[ÜBUNGSTEILE]:
**1.** Beantworte anhand des Textes über die Velospring-Holzgriffe folgende Fragen:
(a) Mit welchem Fahrrad fuhr der Radfahrer zum Schreiner?
(b) Wessen Werkstatt wurde besucht?
(c) Unter welchem Namen sind die gefederten Holzgriffe besser bekannt?
**2.** Gib aus dem Text über die Velospring-Holzgriffe den Abschnitt wortgetreu wieder, der mit den Worten „Velospring – von“ anfängt und mit „gute Lösung nach.“ schließt.

Velospring – von der Vision zum gefederten Holzgriff – ein Portrait

Es war einmal ein Radfahrer, der fuhr mit seinem Wanderer Fahrrad zu einem Schreiner. Dieser wiederum war bekannt dafür, dass er wunderbare Dinge aus Holz zu zaubern vermochte. Ein guter Grund, ihm einen Wunsch anzutragen.

der richtige Griff

„Mach mir Griffe aus Holz“ sprach der Radfahrer. Und so setzte sich der Schreiner hin und dachte über eine gute Lösung nach.

Wie alles begann

Märchenstunde? Nein, liebe Leserin, lieber Leser, eine Geschichte ist es wohl, aber eine wahre und eine besondere. Wir haben die Werkstatt von Klaus Mildenberger besucht und wollten mehr erfahren über seine immer berühmter werdenden gefederten (!) Holzgriffe, besser bekannt unter dem Namen „Velospring“.

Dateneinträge

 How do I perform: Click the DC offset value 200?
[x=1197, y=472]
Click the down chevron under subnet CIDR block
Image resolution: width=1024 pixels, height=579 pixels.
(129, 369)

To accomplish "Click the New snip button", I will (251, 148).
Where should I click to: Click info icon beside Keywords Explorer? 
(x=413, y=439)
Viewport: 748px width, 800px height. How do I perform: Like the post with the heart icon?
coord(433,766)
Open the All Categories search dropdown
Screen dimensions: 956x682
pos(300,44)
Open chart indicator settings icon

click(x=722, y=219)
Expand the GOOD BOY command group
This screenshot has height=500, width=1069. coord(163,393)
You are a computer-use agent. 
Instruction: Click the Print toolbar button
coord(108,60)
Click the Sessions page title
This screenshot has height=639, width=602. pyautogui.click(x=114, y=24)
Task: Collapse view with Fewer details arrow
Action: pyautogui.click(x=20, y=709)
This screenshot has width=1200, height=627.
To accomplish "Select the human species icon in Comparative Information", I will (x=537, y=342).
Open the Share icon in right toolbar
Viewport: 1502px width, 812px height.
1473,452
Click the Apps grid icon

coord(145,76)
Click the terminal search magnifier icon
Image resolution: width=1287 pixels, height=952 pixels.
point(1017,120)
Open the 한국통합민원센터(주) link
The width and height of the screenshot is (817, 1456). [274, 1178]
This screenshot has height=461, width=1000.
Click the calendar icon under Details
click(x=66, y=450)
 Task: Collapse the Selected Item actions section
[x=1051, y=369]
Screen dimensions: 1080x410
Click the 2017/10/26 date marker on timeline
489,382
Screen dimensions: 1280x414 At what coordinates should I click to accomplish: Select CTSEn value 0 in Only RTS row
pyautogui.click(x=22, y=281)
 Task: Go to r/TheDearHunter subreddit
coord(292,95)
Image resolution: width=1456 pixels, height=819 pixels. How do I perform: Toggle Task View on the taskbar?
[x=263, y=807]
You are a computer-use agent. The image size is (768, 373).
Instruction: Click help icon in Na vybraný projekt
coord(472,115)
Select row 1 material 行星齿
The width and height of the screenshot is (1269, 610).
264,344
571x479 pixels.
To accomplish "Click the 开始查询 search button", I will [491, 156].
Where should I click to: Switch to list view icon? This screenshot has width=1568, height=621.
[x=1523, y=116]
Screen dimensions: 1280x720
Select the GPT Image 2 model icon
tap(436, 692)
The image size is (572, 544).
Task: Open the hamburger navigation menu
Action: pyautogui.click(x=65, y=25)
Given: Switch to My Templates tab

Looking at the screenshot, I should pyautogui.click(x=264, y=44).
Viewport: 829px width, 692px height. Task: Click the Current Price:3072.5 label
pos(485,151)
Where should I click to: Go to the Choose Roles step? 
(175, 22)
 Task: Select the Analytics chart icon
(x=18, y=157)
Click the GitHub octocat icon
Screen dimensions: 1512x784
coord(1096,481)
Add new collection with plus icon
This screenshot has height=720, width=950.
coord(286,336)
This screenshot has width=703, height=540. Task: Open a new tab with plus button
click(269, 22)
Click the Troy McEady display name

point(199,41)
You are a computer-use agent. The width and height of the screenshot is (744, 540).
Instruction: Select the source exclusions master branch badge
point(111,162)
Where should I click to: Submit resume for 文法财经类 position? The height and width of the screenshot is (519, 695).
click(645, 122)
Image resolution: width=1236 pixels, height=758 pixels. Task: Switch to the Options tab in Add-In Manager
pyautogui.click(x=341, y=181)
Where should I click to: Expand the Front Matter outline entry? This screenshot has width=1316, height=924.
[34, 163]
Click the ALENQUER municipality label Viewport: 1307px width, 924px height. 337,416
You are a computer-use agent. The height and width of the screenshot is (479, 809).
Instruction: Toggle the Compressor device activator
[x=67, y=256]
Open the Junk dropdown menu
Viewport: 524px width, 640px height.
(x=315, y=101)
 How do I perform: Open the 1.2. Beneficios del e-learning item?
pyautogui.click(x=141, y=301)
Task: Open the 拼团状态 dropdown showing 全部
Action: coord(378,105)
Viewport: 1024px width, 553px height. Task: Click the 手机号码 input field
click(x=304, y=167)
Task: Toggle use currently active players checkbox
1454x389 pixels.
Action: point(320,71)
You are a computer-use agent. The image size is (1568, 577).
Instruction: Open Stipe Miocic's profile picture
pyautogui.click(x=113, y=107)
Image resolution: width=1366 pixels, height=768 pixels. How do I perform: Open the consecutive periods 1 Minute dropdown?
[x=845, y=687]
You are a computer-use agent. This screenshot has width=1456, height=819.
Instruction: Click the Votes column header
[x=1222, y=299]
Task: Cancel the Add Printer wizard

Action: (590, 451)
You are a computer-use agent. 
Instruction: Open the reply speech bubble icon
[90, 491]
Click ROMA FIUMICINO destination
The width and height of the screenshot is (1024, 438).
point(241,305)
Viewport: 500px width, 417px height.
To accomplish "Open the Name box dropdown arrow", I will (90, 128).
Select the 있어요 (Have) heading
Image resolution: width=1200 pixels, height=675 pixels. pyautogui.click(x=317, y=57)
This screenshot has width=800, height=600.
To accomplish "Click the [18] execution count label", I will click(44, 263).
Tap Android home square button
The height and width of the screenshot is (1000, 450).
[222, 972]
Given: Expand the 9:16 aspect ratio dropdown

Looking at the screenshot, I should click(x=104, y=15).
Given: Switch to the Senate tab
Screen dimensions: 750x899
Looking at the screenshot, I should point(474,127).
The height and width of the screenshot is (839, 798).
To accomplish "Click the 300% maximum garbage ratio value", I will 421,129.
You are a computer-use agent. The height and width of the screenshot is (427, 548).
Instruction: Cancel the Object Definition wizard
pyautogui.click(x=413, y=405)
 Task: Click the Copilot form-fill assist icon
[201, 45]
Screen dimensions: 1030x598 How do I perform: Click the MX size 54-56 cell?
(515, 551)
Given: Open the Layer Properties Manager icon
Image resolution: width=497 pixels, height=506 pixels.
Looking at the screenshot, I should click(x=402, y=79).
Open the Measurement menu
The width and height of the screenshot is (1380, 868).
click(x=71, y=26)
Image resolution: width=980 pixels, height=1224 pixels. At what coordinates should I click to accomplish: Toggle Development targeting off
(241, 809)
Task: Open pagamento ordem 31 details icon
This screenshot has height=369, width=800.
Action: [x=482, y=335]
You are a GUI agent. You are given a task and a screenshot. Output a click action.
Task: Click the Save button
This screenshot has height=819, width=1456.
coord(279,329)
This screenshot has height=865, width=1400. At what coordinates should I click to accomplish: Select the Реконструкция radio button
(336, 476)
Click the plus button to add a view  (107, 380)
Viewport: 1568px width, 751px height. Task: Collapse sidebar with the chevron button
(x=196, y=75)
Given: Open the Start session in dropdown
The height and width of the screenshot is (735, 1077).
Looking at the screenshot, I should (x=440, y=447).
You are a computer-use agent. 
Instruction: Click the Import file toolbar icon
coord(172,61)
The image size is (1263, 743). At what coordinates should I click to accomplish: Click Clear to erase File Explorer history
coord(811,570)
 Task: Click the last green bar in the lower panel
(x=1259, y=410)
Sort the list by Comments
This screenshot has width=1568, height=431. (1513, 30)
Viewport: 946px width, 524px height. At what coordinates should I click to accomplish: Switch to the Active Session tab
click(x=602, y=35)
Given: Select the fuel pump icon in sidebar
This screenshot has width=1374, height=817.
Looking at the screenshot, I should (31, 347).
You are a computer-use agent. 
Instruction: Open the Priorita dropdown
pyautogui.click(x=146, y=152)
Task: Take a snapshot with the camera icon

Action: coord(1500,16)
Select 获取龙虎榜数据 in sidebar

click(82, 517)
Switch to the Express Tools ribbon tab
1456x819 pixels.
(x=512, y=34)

[LÖSUNGEN]:
**1.**
(a) Mit seinem Wanderer Fahrrad.
(b) Die Werkstatt von Klaus Mildenberger.
(c) Unter dem Namen „Velospring“.

**2.**
Velospring – von der Vision zum gefederten Holzgriff – ein Portrait

Es war einmal ein Radfahrer, der fuhr mit seinem Wanderer Fahrrad zu einem Schreiner. Dieser wiederum war bekannt dafür, dass er wunderbare Dinge aus Holz zu zaubern vermochte. Ein guter Grund, ihm einen Wunsch anzutragen.

der richtige Griff

„Mach mir Griffe aus Holz“ sprach der Radfahrer. Und so setzte sich der Schreiner hin und dachte über eine gute Lösung nach.